Sarah Gelbard is an urban planner and performer based in Ottawa, Canada. She has written articles about how punk communities cultivate diverse and safe environments. She noticed parallels between Birmingham’s music scene and others around the world – where marginalized groups make space for themselves.
“In some ways, punk is all those marginal and alternative folk who maybe don’t fit among other kinds of established communities,” Gelbard said. “We come together because of our differences, because of shared experiences, of being outsiders, but not necessarily shared experiences of why we’re outsiders.”
She came into Canada’s punk scene later in life, so she’s acquainted with the scary tropes assigned to the genre.
“There is this really deep tension sometimes of the perceived hostility and unwelcoming-ness that protects and guards one of the warmest and most caring communities that I’ve been part of,”Gelbard said.
“So many different communities have so many great legacies of doing that on our own. And what would it mean to have the support of state, to have the support of broader society and to help lift that up?” she continued.
Haddock and Karg feel safe in their music community, but they don’t feel protected by the state. Haddock said traveling 15 minutes outside of Birmingham in any direction opens her up to a more hostile environment.
Karg feels that the sense of danger associated with her identity makes her a target for Alabama legislators. She said if anti-LGBTQ legislation continues to advance, she’ll have to seek refuge elsewhere.
“At what point do I put my own happiness and safety over my comfortability, my career, my friends, my community? At what point do you say ‘hey it’s too dangerous here, I have to go somewhere else?’” Karg said.
She said many of her friends have already fled the state. She has a partner and the thought of having children in a state that will be hostile to their family is daunting.

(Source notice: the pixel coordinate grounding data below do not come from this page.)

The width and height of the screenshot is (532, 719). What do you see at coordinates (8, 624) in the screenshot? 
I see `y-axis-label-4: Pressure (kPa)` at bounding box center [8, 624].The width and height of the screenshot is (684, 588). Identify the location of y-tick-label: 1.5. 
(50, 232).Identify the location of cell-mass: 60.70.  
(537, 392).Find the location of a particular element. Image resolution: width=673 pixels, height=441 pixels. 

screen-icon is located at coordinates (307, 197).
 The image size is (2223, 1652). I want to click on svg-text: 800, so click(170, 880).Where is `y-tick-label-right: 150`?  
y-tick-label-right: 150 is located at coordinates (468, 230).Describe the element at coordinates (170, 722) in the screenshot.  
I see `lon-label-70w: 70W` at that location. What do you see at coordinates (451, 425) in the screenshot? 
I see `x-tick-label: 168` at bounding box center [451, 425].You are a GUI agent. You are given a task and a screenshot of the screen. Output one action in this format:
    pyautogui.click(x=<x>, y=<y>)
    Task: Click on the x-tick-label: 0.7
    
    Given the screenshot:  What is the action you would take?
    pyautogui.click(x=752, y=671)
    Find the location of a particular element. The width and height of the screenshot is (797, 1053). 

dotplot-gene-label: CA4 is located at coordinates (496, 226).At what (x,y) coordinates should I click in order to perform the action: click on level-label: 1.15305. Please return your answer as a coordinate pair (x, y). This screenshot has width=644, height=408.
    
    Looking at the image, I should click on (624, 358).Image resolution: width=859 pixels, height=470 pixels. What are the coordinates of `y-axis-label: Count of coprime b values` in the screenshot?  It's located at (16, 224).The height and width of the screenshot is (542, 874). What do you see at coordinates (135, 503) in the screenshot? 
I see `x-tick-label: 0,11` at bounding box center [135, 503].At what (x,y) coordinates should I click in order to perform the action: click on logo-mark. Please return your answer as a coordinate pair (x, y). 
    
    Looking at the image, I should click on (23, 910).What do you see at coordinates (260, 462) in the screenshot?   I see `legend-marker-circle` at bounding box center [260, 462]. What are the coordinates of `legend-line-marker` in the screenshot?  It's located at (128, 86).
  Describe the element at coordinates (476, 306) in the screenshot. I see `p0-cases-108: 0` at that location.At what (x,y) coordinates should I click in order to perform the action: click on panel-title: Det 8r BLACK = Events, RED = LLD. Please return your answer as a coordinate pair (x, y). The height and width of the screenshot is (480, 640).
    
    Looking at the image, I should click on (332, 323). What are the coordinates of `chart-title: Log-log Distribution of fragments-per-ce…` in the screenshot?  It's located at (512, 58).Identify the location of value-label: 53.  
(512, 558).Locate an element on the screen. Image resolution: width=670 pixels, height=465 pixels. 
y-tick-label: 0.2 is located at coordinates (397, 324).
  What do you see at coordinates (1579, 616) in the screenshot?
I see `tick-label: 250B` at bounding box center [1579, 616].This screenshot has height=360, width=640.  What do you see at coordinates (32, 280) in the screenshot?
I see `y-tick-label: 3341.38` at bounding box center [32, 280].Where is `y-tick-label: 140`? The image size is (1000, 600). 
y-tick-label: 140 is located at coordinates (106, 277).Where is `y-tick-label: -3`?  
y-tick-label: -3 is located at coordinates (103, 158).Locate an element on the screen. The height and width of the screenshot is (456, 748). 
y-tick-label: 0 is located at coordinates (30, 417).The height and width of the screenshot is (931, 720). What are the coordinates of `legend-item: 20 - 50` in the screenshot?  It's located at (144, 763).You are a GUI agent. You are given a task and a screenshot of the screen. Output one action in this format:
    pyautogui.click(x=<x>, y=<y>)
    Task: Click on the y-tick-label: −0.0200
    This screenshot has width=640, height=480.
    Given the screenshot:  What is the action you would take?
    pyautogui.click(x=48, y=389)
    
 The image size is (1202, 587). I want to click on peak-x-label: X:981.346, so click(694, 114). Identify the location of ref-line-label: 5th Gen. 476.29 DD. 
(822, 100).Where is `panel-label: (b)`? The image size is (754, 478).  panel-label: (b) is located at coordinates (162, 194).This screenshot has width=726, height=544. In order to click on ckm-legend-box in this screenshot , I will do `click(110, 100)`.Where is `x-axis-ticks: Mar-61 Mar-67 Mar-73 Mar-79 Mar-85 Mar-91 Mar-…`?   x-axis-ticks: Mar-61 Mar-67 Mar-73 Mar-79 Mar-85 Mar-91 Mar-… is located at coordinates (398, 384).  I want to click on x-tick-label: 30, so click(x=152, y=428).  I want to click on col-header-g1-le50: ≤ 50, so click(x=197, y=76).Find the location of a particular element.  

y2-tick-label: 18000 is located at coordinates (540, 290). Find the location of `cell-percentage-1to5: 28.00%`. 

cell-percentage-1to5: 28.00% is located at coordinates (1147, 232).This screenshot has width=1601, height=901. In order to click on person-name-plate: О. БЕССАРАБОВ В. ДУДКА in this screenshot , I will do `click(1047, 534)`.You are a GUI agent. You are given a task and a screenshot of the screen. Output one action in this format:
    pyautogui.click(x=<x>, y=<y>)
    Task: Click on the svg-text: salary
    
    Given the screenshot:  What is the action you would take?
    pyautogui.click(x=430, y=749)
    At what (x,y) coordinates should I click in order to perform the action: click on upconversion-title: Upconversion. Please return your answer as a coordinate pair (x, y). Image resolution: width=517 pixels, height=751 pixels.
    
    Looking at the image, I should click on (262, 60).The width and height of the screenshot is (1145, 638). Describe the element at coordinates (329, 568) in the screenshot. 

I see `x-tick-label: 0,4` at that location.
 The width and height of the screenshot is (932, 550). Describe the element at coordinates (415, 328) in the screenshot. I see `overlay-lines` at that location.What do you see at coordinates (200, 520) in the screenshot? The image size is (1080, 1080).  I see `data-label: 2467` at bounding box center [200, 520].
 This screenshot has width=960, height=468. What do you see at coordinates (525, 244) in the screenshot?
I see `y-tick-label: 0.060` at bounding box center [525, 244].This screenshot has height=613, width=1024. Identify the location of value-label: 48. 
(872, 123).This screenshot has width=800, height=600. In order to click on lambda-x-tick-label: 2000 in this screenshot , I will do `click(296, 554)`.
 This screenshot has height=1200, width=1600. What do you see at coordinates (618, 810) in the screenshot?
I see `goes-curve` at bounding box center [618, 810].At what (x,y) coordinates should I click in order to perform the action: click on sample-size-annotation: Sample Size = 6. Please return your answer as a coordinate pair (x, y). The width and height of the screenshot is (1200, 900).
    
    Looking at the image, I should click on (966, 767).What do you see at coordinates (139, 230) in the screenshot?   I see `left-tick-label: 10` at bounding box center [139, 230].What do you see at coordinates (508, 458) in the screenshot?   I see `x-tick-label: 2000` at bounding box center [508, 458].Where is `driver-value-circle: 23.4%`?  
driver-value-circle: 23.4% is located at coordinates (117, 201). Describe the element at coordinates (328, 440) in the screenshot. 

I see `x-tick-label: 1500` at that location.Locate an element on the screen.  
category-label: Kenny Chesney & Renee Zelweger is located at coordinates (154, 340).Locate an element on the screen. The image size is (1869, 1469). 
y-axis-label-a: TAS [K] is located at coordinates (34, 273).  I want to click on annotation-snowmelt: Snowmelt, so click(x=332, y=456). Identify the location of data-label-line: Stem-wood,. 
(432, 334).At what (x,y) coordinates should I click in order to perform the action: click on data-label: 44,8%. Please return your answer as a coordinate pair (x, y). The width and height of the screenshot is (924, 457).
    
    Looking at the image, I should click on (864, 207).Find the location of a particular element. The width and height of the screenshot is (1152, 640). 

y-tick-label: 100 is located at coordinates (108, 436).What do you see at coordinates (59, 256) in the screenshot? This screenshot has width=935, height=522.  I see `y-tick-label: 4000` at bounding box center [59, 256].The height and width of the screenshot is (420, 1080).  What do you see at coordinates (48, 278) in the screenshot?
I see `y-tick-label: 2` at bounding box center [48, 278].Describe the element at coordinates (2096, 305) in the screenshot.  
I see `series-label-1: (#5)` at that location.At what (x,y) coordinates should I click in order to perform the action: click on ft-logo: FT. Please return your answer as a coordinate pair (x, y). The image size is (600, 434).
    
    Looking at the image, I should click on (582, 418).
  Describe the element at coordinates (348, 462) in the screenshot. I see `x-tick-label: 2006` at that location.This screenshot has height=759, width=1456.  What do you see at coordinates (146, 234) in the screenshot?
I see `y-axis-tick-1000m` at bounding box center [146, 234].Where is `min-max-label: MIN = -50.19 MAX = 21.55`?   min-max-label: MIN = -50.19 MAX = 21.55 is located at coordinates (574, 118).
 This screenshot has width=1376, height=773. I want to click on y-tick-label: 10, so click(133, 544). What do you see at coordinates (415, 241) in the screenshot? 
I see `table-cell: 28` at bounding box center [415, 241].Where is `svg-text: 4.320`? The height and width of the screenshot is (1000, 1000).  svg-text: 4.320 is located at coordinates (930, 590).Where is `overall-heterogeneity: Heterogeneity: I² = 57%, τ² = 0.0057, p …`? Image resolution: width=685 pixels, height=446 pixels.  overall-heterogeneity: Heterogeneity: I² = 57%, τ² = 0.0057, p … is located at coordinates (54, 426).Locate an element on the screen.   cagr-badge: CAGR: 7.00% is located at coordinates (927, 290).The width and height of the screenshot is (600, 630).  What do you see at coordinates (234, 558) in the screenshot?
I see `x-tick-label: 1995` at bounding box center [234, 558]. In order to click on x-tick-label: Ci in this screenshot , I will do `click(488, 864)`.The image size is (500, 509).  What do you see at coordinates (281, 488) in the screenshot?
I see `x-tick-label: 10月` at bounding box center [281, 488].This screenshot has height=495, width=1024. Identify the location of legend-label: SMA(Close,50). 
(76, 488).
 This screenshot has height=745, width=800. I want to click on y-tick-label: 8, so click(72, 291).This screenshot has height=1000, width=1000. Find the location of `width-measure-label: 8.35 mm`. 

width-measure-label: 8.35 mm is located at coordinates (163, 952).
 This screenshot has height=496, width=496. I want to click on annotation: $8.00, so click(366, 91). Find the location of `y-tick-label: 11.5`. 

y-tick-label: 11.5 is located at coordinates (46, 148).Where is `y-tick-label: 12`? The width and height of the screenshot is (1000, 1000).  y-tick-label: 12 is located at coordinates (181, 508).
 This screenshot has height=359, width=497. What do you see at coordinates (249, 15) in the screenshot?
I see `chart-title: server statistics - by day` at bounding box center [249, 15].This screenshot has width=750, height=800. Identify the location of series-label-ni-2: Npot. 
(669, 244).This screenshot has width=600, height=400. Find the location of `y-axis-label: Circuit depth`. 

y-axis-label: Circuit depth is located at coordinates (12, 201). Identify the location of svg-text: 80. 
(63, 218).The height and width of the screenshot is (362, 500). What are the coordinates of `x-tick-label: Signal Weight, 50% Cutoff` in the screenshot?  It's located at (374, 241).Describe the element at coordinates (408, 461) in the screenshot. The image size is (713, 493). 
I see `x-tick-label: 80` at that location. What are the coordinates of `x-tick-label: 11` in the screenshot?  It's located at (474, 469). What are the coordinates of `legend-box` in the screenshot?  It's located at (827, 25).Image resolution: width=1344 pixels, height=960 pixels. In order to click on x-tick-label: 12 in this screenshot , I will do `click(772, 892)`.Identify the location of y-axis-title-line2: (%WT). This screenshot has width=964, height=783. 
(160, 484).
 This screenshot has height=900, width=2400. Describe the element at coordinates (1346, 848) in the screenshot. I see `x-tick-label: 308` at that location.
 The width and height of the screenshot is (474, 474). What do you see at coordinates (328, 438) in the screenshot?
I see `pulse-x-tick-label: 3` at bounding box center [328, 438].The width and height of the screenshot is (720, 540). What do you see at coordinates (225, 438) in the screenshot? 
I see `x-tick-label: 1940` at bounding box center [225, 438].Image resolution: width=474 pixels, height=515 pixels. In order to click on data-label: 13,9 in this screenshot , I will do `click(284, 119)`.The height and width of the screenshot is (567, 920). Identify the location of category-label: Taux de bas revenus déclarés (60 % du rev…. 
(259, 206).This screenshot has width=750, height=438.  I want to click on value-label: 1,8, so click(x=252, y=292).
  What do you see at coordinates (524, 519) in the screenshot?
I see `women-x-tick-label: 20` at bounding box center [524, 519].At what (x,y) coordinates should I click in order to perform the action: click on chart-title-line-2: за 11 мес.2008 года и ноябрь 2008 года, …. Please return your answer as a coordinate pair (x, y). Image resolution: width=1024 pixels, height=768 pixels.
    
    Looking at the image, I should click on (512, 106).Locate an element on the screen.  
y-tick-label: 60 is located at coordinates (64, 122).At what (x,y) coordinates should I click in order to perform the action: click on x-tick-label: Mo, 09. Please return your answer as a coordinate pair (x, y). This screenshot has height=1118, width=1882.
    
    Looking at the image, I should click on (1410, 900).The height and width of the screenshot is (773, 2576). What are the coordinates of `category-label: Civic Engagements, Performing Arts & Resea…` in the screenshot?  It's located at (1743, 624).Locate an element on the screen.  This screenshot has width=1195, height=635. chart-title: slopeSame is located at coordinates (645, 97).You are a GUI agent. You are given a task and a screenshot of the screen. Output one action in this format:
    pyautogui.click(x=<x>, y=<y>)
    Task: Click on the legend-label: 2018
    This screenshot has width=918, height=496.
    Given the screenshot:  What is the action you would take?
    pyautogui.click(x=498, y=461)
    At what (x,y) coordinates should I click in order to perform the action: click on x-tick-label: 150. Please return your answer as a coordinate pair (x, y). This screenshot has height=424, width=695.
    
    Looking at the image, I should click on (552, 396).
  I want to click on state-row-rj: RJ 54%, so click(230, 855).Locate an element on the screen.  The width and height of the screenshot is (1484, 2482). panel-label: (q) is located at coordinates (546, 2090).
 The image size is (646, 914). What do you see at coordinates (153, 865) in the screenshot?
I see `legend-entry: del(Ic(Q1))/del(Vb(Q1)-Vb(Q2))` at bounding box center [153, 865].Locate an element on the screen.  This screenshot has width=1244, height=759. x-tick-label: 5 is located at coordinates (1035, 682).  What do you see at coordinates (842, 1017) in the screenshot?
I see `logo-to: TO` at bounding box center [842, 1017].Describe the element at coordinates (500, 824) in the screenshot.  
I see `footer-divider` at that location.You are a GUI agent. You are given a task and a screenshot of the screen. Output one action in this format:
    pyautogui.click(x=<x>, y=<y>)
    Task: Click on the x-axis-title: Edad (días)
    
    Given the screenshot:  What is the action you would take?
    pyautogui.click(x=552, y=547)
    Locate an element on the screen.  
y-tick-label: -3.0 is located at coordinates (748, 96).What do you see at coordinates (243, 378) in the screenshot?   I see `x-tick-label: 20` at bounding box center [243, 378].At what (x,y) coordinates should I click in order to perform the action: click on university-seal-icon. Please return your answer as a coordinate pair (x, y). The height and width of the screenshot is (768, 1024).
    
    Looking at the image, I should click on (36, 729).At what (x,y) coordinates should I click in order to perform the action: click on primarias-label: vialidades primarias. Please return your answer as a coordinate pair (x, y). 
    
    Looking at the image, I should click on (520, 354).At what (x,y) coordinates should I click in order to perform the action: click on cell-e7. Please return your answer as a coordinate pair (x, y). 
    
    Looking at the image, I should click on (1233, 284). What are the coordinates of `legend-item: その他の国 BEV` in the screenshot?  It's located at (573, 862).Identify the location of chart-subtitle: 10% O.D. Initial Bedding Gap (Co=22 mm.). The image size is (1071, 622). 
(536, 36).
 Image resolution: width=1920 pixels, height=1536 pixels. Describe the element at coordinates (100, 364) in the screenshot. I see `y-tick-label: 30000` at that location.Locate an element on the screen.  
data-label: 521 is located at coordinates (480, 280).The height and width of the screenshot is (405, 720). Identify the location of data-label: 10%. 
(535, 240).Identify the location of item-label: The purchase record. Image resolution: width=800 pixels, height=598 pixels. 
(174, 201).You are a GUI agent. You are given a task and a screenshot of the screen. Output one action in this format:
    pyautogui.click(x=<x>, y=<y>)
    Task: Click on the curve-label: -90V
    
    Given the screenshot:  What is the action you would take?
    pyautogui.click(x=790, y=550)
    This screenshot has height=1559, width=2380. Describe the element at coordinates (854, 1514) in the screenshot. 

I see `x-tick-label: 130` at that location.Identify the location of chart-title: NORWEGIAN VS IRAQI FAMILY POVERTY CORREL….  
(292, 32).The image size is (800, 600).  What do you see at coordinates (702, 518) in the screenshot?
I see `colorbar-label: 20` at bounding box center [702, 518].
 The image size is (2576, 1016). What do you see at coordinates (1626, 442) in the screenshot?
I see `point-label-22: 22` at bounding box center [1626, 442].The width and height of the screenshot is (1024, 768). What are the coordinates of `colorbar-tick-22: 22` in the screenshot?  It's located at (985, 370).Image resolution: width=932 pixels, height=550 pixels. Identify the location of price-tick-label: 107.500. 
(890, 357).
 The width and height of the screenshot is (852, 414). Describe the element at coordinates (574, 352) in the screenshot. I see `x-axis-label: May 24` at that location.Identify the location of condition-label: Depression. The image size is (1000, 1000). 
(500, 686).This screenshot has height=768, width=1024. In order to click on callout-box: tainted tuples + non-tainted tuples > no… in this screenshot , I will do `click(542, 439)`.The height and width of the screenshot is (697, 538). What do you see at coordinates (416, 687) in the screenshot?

“It makes me terrified,” Karg said. “Knowing there’s people out there that want you dead because of your gender and are trying to codify that into law as far as ‘how can we disadvantage you in as many ways as possible’ hurts.”
Paradoxically Karg feels strengthened by the conflict. She said scenes with little adversity aren’t as strong of scenes.
“I think adversity acts as a catalyst for folks expressing themselves, whereas in other places they may not have to be as out and proud about it because they don’t have to be,” Karg said. “But I think here in Alabama, at least for me, there’s not really any other choice.”